● **Task brief**
The answer must be every line below that holds the word "computer".

● **Data supplied**
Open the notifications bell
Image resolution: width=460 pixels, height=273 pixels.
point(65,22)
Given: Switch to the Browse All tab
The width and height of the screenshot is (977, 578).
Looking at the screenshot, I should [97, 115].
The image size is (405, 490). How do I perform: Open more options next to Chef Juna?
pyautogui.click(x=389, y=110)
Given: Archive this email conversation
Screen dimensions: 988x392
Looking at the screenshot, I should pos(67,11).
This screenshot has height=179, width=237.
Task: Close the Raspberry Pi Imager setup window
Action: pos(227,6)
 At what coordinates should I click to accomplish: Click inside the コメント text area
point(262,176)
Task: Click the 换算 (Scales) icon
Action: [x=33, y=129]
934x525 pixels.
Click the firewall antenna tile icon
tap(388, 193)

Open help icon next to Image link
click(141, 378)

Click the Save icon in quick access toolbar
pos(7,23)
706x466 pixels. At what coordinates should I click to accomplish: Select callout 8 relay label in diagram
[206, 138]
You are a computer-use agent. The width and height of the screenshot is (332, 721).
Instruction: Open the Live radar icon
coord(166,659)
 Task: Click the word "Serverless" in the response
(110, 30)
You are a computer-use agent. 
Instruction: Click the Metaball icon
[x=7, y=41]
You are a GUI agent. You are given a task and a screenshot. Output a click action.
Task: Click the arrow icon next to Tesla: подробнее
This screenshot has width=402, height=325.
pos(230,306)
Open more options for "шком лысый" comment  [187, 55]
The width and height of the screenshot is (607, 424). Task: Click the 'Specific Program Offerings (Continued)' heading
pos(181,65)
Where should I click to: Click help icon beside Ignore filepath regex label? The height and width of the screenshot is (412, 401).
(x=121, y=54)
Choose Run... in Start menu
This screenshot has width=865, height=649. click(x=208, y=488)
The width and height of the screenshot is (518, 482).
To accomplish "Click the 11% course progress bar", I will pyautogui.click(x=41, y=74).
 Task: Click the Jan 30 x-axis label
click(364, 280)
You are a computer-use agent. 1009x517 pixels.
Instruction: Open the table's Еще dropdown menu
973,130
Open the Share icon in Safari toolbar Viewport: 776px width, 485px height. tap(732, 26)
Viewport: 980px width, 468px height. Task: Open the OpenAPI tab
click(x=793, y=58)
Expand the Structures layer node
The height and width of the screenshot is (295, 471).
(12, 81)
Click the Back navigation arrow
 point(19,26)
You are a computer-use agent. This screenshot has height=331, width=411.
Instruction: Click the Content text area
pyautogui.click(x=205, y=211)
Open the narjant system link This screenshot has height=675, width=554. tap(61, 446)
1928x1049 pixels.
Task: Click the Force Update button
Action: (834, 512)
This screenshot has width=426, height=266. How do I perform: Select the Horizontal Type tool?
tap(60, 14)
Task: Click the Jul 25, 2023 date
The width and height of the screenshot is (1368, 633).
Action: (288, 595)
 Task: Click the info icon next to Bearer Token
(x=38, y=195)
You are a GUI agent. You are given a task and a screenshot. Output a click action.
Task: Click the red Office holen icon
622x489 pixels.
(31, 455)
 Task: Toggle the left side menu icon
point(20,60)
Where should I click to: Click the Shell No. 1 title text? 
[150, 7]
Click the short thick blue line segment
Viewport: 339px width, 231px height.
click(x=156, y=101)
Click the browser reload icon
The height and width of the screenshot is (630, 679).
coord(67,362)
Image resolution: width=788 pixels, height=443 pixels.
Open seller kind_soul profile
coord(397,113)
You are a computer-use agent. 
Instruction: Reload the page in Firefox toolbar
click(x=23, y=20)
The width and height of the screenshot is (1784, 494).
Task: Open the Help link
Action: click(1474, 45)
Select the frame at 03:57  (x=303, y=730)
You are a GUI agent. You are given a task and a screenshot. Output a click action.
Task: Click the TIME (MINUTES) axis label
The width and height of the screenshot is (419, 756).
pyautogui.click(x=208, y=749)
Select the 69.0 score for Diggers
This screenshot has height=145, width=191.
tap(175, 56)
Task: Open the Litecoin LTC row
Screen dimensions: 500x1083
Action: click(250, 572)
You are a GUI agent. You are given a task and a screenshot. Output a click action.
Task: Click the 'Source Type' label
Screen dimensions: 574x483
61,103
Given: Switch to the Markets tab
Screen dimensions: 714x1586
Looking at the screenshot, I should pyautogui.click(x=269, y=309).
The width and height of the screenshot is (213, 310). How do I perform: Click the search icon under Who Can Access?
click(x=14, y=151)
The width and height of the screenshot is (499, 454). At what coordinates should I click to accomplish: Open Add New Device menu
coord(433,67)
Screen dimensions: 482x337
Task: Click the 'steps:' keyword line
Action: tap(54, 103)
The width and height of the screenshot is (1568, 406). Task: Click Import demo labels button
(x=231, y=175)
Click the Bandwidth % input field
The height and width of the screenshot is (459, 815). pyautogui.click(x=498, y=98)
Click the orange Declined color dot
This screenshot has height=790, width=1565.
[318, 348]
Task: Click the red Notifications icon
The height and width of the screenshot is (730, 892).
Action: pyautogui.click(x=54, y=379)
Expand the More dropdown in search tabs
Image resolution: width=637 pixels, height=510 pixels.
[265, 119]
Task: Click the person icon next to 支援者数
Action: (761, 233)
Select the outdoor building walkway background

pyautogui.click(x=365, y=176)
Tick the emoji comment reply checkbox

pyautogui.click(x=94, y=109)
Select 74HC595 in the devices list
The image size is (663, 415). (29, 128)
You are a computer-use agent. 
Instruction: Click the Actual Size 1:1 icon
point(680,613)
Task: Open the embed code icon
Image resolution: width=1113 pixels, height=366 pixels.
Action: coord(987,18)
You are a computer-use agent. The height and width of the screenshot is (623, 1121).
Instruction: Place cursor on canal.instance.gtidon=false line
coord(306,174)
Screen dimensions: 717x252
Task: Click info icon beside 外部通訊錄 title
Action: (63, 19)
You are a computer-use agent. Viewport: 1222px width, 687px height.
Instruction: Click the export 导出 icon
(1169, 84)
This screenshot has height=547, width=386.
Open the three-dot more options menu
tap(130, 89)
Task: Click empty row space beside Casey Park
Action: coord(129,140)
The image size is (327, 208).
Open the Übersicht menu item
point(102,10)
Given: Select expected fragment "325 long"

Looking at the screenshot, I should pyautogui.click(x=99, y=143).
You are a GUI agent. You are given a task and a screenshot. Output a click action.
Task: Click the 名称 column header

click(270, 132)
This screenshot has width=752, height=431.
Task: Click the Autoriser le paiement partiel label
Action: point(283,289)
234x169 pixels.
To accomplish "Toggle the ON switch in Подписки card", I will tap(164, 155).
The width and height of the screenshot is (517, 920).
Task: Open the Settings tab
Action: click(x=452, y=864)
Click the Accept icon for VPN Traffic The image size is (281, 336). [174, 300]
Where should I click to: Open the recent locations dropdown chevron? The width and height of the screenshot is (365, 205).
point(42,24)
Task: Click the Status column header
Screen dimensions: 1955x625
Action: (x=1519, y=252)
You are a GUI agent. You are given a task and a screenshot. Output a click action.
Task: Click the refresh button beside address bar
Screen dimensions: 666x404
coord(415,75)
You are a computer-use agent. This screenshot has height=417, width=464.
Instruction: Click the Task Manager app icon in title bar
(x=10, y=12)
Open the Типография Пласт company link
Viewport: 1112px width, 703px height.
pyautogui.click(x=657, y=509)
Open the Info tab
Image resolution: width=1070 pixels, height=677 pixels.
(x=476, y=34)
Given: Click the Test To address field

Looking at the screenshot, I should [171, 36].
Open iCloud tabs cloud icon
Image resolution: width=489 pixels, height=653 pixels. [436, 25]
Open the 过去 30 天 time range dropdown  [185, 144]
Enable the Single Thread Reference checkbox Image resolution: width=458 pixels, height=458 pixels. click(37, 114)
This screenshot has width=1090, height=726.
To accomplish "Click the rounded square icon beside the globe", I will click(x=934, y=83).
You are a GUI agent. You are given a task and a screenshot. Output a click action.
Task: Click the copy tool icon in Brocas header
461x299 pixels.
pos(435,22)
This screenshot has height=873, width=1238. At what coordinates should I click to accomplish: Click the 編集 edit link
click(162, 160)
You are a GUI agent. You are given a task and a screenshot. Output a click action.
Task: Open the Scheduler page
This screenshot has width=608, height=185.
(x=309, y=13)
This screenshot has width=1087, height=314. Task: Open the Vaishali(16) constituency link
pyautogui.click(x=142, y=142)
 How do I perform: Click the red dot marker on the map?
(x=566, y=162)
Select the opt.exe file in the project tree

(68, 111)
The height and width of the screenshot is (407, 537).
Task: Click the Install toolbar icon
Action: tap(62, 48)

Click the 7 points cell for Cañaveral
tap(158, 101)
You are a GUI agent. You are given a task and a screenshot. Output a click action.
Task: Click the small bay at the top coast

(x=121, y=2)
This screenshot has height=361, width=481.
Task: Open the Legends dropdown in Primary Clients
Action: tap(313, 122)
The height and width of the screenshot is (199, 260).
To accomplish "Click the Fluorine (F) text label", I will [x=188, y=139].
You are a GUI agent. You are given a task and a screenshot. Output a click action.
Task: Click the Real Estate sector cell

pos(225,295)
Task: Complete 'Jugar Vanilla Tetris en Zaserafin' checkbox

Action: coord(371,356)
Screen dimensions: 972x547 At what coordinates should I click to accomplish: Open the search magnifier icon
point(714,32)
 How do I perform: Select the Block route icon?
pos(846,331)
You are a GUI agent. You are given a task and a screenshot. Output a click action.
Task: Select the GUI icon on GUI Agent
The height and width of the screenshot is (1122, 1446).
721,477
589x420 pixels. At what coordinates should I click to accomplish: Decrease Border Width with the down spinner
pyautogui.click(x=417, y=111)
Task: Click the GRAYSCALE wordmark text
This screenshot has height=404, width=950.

● **Exercise result**
You are a computer-use agent. The width and height of the screenshot is (332, 721).
You are a computer-use agent. 
You are a computer-use agent. 1009x517 pixels.
You are a computer-use agent. This screenshot has height=331, width=411.
You are a computer-use agent. 
You are a computer-use agent. 
You are a computer-use agent. The height and width of the screenshot is (623, 1121).
You are a computer-use agent. Viewport: 1222px width, 687px height.
You are a computer-use agent. This screenshot has height=417, width=464.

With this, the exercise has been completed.